┌──

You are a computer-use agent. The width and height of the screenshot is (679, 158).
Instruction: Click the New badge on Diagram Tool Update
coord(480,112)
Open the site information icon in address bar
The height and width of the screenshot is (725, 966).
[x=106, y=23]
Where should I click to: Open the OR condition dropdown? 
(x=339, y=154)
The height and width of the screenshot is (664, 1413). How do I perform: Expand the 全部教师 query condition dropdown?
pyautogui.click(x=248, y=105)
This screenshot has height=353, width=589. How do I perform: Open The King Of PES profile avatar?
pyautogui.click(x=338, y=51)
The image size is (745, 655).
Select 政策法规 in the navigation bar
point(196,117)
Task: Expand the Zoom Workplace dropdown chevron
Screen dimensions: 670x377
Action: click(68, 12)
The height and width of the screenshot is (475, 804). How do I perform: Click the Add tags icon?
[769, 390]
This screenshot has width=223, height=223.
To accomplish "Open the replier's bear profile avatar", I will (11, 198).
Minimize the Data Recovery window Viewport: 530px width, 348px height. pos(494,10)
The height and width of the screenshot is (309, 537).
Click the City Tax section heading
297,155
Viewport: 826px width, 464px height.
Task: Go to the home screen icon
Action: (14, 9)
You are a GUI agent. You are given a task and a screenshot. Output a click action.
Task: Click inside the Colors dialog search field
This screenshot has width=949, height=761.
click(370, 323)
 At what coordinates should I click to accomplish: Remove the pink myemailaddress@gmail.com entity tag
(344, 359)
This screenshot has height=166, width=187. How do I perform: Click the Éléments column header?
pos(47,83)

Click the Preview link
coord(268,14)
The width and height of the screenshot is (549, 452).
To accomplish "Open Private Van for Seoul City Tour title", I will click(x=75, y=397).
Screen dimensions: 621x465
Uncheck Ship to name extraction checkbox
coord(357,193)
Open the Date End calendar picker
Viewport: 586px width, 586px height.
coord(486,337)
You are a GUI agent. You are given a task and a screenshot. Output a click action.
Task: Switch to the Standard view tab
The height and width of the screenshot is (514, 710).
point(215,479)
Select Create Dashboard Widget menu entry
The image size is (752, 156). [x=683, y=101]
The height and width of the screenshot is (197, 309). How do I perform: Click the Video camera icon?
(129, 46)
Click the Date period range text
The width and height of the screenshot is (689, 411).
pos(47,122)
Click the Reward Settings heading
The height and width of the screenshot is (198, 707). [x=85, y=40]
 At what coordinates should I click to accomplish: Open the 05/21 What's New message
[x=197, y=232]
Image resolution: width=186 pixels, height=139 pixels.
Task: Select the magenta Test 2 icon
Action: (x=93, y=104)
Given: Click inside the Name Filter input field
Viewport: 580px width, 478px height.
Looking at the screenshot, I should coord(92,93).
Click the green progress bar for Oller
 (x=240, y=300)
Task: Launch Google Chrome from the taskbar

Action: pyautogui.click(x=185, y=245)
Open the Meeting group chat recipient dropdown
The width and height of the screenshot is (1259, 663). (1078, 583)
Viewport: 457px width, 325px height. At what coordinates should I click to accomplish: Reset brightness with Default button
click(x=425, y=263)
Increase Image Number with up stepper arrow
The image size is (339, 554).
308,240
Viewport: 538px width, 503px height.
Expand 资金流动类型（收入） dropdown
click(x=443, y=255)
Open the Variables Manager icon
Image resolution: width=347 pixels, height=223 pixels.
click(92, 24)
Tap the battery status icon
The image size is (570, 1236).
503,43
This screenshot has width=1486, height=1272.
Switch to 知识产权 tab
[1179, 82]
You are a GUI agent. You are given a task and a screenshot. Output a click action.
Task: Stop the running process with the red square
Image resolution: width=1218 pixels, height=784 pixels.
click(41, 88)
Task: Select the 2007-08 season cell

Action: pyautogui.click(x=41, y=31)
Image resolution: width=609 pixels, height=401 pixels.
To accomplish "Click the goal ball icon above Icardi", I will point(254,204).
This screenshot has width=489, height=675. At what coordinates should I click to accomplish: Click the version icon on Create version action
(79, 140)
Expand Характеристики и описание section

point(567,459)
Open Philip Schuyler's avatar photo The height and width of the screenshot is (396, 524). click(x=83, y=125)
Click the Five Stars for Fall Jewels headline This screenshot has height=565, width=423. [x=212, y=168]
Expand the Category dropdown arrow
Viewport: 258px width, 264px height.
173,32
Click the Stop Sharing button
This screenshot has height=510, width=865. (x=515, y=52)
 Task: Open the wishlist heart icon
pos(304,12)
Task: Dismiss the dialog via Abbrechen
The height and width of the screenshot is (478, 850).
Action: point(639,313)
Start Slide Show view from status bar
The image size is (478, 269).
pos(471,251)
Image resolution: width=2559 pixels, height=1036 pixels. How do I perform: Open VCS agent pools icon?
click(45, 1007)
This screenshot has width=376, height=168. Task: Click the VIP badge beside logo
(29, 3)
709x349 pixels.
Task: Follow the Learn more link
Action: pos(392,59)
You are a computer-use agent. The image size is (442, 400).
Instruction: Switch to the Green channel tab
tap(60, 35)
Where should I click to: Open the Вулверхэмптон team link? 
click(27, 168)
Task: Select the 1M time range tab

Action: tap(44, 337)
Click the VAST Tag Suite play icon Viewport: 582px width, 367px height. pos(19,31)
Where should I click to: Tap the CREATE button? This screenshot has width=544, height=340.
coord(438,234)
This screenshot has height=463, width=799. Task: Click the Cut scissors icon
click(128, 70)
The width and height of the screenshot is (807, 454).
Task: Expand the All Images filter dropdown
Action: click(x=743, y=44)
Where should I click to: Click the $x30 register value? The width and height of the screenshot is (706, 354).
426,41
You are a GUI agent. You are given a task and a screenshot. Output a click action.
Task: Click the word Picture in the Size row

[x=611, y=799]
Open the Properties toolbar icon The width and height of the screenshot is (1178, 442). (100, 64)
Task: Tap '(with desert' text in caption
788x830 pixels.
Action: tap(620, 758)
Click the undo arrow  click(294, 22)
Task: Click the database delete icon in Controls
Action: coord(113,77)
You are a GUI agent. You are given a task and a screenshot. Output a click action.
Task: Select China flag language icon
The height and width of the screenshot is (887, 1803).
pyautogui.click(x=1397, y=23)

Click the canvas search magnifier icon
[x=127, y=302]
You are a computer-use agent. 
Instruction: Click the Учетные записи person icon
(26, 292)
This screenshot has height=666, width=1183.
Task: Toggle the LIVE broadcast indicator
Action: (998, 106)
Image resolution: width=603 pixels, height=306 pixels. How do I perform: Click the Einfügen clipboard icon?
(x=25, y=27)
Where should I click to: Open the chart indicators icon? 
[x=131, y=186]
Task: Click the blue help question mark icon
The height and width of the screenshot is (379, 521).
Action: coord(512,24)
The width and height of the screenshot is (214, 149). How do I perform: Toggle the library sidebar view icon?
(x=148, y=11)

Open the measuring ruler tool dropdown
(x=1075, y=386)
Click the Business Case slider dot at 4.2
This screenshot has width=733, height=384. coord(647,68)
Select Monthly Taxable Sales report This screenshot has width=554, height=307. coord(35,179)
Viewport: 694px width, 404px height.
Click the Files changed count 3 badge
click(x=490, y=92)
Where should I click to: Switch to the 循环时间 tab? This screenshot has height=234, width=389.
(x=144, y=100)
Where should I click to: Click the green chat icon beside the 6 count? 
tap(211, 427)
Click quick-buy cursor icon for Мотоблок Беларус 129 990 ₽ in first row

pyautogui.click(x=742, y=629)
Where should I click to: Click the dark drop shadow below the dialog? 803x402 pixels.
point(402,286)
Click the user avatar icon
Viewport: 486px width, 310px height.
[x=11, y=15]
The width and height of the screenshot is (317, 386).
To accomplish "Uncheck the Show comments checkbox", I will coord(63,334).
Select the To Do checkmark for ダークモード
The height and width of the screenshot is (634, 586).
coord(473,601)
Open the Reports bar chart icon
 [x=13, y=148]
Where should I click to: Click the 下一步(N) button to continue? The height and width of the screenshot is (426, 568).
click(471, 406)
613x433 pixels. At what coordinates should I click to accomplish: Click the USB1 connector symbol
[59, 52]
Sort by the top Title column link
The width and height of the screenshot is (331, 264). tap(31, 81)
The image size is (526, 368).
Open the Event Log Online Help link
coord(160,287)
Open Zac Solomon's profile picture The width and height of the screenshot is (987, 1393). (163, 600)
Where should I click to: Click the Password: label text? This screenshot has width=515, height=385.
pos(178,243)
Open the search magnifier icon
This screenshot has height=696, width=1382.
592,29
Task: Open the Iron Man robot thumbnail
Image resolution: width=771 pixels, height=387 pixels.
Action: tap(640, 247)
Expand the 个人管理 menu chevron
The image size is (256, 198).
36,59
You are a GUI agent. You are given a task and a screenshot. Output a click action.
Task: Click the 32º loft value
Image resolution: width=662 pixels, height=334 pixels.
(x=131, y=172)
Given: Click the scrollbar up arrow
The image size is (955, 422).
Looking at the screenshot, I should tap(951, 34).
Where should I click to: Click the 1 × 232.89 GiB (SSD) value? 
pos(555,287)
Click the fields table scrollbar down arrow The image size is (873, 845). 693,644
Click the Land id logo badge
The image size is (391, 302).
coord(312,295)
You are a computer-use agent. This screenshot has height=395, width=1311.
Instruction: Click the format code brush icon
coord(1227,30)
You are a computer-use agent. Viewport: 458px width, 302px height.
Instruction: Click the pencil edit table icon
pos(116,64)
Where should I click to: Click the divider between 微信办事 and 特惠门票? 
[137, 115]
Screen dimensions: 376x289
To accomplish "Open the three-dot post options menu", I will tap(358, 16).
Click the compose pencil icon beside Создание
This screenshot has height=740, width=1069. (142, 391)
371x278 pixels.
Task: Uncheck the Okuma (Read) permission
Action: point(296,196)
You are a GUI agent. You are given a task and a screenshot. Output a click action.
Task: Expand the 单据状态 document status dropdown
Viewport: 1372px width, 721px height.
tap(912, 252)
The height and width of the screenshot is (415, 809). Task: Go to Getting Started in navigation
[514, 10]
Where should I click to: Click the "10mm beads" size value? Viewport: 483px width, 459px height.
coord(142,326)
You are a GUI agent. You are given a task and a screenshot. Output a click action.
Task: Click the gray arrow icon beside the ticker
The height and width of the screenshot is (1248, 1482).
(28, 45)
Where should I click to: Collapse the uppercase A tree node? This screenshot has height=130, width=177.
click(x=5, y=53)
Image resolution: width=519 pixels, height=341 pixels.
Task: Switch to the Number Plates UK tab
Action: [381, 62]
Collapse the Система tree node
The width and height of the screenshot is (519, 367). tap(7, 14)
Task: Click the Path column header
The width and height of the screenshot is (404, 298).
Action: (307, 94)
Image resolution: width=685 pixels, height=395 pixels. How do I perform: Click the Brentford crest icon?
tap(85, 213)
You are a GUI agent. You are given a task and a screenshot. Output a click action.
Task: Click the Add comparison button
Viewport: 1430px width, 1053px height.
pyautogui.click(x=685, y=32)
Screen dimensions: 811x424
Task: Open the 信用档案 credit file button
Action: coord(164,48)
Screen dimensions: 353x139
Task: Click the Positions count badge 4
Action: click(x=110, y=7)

└──

| EXERCISE PROMPT |
Where a line above includes "chevron", copy that line.

| YOUR SOLUTION |
Task: Expand the Zoom Workplace dropdown chevron
Expand the 个人管理 menu chevron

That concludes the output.